Basement Jaxx recordings offer the aural equivalent an over-crowded phone booth in an international train station at rush hour — no space is too small to fill. In a Jaxx recording, a frantic rush of sound, a veritable clash of human voice and churning steel fills your head. If it’s tranquility you want, this isn’t the place.
Felix Burton and Simon Ratcliffe, the duo comprising Basement Jaxx, have wisely recognized the dire straits in which dance music finds itself, and on their new album Kish Kash, wisely take a step outside of the immediate fray. Certainly the new album contains elements of dance, and even includes a couple of pure dance-funk compositions, but a list of contributors headlined by artists as diverse Siouxsie Sioux and Me’shell Ndegeocello suggests broader ideas at work, and for all the typically strident chaos of the sound, it pays off here.
The Jaxx emerged from the Brixton club scene in 1994 and produced a string of underground house hits, such as the superb “Samba Magic”, on their own Atlantic Jaxx label. At the time of their debut album, Remedy (1999), they were hailed as saviors of a dormant house music scene, and were perceived by many as injecting a new vision into a tired genre. In fact, house music did re-emerge strongly over the course of the next few years, but to my mind, the Jaxx had little to do with that re-emergence. Singles from the album, such as “Red Alert” and “Rendez-Vu”, were huge club hits and provided the soundtrack to a European summer, but how definitively one could label them as “house” tracks is something I’d question. At the very least, the house revival was more attributable to the West Coast movement, specifically to such labels and players as Naked Music, Miguel Migs and Om Records. But no matter.
Remedy was a transient pleasure, fun while it lasted, but little of it remained afterwards. The follow-up, Rooty, was actually rootless. The duo continued with highly compressed sounds that attempted to bring a punk sensibility to a genre of music that had become too predictable, too slick and too streamlined. The goal was noble enough, but the execution seemed to lack genuine inspiration. Buxton and Ratcliff had been touring extensively for over a year, and although an attempt to get back to basics with a weekly club night in Brixton was intended to re-establish roots, a certain world-weary fatigue seemed to find its way into the finished product in spite of it’s hyper-kinetic sound.
The new album maintains that full-press sound, but rather than pure dance music, offers music you can dance to (which is different). “Supersonic” and “Plug It In” both recall “Lovesexy”-era Prince — fun, boisterous and border-line out of control. As with Prince, it sometimes seems that four minutes simply isn’t enough time for the Jaxx to explore and organize potential sound combinations, so that layer upon layer finds itself stuffed into place. When it works (as it often does here), it’s bold and exhilarating.
The title track, “Cish Cash”, tips its hat in the direction of electro-clash, yet does so without turning itself into fashion victim. Siouxsie Sioux, an inspired vocal choice, comes across like Martina Topley-Bird jacked-up (rather than stoned-out), her voice punctuated by the trademark stuttering beats, the “jacked” foreground rhythms from which the duo originally took their name.

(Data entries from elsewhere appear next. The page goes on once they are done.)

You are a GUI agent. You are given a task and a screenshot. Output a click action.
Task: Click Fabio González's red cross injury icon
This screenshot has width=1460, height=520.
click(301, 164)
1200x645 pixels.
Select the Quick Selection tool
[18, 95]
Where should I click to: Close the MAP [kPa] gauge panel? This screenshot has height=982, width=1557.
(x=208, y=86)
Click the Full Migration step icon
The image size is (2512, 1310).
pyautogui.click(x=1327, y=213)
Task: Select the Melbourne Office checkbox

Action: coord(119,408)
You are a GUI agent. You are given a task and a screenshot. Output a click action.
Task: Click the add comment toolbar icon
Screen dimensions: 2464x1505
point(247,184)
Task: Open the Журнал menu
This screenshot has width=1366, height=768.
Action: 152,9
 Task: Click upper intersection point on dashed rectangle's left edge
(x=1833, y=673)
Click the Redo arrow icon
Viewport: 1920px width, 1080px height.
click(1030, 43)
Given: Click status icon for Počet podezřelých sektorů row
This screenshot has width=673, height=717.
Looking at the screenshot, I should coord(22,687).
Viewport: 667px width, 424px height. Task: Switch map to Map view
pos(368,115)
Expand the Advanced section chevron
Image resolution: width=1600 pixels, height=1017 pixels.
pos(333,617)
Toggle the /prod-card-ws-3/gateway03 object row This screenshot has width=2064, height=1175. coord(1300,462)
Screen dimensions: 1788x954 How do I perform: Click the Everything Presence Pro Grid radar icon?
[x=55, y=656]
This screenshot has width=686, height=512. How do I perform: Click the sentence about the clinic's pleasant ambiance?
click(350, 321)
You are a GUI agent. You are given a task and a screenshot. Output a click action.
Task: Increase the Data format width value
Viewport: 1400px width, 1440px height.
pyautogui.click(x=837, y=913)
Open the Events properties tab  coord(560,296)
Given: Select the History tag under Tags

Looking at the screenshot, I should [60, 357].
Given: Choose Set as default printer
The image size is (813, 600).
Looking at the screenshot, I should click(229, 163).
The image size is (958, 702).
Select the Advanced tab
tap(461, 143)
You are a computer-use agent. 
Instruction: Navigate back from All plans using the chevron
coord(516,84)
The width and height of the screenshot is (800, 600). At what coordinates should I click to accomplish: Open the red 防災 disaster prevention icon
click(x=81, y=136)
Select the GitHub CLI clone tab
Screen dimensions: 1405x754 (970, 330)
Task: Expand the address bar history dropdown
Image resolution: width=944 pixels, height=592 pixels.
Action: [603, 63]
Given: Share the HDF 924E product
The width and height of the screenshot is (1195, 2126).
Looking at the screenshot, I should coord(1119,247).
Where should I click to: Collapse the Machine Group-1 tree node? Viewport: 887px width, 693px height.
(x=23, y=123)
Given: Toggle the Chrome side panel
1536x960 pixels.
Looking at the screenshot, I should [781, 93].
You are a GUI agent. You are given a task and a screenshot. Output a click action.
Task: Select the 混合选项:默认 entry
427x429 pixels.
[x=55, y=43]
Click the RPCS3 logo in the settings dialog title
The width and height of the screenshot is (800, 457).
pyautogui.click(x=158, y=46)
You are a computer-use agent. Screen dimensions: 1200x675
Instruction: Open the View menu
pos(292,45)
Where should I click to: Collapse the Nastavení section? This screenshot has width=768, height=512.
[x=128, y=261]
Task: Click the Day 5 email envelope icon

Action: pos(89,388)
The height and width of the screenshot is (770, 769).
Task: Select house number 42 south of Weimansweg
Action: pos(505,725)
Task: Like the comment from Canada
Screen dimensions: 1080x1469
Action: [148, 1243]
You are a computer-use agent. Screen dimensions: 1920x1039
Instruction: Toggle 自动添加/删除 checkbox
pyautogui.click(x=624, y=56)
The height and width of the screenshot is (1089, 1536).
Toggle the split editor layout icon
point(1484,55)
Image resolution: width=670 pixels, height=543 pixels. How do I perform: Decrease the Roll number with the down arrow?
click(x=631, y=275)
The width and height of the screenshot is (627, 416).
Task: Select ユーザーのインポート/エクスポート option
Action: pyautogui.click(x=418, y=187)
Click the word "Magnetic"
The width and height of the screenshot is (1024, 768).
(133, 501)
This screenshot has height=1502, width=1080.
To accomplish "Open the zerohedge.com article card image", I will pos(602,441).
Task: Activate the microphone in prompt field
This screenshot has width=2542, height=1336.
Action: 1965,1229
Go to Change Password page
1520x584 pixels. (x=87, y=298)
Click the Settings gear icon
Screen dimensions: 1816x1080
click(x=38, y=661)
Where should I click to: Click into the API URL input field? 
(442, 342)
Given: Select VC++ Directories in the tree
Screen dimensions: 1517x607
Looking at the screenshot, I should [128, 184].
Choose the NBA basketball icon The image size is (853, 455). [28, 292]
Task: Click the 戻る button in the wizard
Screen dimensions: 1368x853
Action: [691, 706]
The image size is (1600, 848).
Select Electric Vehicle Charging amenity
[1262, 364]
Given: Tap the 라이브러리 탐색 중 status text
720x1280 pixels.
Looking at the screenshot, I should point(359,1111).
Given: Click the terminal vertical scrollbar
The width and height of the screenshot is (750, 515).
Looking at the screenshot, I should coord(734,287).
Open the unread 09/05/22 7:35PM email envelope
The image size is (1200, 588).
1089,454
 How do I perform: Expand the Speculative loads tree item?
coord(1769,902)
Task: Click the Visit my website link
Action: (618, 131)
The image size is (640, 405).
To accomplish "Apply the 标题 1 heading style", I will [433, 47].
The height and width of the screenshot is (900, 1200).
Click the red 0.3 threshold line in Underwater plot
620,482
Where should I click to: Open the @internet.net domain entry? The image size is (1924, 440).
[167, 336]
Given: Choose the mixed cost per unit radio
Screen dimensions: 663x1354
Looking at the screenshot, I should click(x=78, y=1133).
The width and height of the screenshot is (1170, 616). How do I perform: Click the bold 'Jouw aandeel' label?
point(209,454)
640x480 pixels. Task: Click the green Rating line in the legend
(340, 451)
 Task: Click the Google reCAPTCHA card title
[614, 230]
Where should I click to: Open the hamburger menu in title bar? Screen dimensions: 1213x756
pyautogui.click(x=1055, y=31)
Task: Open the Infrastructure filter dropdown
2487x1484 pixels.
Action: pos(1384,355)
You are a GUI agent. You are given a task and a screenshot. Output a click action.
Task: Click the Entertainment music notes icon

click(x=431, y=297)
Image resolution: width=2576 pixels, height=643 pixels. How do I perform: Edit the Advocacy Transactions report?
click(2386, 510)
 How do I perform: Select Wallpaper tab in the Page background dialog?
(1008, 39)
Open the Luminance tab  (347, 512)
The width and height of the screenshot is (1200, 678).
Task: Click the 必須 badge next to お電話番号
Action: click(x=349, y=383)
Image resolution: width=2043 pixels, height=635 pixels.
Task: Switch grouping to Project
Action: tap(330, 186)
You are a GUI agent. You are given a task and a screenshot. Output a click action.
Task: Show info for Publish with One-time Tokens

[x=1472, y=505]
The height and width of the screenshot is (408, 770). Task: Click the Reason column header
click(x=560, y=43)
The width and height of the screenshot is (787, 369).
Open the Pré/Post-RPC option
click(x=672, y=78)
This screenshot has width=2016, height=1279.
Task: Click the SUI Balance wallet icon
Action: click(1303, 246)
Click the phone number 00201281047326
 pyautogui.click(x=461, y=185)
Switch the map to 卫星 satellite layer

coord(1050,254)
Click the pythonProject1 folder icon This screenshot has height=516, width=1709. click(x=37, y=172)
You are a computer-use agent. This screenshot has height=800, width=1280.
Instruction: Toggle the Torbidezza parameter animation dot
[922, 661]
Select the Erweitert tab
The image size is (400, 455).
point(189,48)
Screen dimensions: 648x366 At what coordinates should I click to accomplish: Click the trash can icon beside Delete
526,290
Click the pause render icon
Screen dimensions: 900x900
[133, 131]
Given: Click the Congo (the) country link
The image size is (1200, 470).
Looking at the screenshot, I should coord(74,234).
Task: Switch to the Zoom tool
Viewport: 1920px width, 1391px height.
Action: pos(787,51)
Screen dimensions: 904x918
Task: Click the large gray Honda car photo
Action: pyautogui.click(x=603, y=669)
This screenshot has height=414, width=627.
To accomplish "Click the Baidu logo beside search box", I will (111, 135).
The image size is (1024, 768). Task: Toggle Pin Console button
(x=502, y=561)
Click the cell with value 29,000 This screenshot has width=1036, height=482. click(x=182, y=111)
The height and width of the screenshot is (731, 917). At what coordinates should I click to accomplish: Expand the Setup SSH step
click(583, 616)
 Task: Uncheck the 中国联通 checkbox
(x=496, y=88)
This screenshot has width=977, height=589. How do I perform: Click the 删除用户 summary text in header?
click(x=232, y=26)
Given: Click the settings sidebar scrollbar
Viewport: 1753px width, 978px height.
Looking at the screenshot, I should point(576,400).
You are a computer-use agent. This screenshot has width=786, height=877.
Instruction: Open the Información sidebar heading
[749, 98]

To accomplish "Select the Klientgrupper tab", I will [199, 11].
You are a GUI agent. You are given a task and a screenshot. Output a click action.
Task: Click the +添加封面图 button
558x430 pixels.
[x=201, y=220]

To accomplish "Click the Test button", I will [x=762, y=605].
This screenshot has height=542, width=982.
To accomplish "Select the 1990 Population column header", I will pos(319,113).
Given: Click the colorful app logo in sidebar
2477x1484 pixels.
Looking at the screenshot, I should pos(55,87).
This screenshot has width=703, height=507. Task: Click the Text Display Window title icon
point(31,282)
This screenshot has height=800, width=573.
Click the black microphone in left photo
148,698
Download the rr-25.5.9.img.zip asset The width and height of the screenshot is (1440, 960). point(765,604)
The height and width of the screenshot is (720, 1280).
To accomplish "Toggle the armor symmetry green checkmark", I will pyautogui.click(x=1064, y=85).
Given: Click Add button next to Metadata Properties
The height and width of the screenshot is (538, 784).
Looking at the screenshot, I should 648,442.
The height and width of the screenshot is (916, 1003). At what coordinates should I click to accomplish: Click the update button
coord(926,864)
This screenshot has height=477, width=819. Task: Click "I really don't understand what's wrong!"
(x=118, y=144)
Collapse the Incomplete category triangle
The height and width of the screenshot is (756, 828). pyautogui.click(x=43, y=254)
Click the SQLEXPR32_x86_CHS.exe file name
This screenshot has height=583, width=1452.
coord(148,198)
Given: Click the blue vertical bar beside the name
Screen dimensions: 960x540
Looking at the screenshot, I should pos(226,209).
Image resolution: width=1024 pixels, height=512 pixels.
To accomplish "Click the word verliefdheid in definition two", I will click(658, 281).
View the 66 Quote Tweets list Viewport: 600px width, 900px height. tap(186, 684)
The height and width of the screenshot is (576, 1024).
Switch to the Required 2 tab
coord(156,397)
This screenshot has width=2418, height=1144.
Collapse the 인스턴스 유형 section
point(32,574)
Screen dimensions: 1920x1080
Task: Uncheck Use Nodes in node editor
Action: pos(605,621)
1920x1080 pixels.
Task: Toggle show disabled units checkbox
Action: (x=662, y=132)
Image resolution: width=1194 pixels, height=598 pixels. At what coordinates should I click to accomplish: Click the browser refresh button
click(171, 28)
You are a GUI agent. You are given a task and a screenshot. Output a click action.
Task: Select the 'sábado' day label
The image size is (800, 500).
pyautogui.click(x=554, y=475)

In contrast, Me’shell Ndegeocello is likely the sultriest vocalist on the planet, bar none, and so it’s easy to understand why she would be asked to anchor “Right Here’s the Spot”. In truth, it’s one song that would doubtless work best on the dance floor. While it plays well enough outside of that environment, the song’s pace seems a touch too frenetic for Ndegeocello’s naturally languid delivery. Ndegeocello also features on the album closer, “Feels Like Home”, which moves along at something more akin to her usual velocity, and in which she consequently appears more comfortable.
It’s been several years now since Felix Buxton appeared on just about every TV talk show and music program across Europe, “the cat in the knit beanie cap”, talking up the debut album. Quite how or where the new album fits into the contemporary music landscape isn’t clear, but what’s recognizable and of import is that somewhat out of time, Basement Jaxx have produced their best sustained effort so far. Whether it finds a horde of listeners is questionable and almost beside the point. What matters is that they’ve finally made good on their promise, and delivered the record promised by their hype.